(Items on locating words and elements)
══════════
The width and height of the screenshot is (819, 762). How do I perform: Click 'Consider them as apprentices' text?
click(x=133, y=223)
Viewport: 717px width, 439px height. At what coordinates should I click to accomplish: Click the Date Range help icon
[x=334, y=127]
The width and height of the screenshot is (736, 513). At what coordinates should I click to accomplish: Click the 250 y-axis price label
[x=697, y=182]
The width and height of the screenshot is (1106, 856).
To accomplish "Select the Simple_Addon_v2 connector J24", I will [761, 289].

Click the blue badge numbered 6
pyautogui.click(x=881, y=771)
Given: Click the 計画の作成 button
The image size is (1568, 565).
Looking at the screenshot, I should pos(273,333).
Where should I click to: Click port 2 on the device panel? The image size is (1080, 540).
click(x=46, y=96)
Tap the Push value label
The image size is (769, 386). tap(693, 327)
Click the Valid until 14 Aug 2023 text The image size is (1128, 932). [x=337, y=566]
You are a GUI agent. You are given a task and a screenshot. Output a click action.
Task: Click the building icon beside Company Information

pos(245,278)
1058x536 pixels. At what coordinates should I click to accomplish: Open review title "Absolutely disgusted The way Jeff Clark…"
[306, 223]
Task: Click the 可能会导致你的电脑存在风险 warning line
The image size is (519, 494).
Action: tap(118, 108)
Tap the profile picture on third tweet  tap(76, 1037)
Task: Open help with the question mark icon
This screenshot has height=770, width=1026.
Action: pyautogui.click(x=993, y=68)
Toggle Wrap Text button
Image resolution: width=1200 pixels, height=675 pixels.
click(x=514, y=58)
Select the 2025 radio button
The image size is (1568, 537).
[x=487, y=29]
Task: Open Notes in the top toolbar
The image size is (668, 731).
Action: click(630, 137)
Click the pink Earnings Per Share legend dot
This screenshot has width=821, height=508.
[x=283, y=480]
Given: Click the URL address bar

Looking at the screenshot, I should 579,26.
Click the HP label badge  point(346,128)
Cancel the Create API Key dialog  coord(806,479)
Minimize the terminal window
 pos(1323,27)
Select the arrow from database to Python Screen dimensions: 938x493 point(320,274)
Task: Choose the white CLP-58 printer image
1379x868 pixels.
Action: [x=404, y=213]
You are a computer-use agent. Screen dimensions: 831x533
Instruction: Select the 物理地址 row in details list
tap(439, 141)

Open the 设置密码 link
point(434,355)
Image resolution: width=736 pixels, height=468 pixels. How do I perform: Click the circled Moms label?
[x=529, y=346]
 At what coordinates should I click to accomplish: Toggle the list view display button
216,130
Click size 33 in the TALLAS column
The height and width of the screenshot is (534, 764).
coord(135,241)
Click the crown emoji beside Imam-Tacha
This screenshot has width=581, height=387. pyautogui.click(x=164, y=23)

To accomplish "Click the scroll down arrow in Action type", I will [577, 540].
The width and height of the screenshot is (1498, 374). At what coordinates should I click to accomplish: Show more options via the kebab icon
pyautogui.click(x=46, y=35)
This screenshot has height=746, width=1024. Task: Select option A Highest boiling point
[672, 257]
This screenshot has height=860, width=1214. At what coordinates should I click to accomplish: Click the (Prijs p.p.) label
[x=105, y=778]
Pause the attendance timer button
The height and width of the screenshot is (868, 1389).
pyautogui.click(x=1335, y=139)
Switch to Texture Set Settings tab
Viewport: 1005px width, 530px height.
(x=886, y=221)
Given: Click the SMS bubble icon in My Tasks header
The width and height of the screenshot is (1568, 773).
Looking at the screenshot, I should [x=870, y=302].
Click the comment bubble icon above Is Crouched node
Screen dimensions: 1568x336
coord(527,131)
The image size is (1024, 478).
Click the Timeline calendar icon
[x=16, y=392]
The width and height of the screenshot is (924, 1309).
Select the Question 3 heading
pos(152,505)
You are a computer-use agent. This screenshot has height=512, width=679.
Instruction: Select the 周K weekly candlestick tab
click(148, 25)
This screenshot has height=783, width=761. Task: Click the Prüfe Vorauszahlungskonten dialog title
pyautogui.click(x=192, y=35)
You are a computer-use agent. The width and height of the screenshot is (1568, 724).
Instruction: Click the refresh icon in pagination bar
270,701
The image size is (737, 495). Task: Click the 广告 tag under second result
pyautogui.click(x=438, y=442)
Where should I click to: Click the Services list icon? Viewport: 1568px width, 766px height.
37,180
══════════
Starting with the line that contains "The image size is (737, 495)." and going on through the end of the items, output those items as a two-column CSV with the columns item_text and item_answer, one row per item. Put each value in a single quoted field and replace any line breaks with spaces.

item_text,item_answer
"The image size is (737, 495). Task: Click the 广告 tag under second result","pyautogui.click(x=438, y=442)"
"Where should I click to: Click the Services list icon? Viewport: 1568px width, 766px height.","37,180"